Supplied material »
******
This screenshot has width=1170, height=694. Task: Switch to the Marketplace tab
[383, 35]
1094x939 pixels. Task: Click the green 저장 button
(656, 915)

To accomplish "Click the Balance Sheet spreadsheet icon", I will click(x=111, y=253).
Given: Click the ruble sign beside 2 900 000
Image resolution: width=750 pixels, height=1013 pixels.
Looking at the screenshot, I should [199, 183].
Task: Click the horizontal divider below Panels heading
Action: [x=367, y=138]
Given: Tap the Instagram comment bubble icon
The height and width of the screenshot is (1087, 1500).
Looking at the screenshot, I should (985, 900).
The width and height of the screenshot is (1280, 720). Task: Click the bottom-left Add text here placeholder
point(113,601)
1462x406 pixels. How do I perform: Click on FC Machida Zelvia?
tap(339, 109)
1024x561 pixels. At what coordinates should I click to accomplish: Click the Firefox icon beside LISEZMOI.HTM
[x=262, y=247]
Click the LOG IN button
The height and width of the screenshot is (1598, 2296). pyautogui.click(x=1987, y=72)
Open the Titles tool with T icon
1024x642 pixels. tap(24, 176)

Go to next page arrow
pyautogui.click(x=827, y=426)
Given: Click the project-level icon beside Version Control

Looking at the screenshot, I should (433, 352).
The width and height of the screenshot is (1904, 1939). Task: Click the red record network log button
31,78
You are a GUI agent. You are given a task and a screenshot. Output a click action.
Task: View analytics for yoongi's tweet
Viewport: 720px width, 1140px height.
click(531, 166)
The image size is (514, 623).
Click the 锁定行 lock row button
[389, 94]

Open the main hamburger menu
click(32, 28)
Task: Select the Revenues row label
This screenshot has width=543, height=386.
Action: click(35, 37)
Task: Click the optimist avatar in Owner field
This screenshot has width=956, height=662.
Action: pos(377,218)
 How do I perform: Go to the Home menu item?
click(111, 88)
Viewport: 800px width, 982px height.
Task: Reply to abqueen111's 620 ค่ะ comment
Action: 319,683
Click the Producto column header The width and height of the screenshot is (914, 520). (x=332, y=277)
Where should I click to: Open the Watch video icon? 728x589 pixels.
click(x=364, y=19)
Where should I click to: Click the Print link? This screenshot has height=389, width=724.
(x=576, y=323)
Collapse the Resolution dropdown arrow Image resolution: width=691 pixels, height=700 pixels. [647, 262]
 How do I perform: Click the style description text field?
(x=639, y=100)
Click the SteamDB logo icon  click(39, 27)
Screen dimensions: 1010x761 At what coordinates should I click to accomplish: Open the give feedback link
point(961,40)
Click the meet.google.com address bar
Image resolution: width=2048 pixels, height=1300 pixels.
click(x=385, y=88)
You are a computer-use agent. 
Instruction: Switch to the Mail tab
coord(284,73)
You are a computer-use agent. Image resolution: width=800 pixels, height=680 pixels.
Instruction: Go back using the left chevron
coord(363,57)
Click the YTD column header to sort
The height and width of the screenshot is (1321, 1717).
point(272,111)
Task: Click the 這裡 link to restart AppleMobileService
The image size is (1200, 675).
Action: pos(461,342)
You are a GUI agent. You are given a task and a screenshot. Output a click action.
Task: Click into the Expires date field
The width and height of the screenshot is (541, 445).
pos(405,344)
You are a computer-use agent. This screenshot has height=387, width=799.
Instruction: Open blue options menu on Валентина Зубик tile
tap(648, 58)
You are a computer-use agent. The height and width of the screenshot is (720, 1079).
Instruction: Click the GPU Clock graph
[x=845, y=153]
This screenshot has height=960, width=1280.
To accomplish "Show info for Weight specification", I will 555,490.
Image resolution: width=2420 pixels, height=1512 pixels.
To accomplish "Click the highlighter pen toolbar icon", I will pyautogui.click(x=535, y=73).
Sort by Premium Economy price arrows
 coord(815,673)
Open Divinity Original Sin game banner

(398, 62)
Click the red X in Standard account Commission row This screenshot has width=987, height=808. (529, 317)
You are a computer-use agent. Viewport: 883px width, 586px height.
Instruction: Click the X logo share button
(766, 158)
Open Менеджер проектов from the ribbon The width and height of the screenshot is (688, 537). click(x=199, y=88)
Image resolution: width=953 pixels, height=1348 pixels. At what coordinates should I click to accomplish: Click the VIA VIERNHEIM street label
******
Set task » Repeat everything from the line containing "Where should I click to: Click" down to the line containing "Collapse the Resolution", with both of those lines included.

Response »
Where should I click to: Click the Print link? This screenshot has height=389, width=724.
(x=576, y=323)
Collapse the Resolution dropdown arrow Image resolution: width=691 pixels, height=700 pixels. [647, 262]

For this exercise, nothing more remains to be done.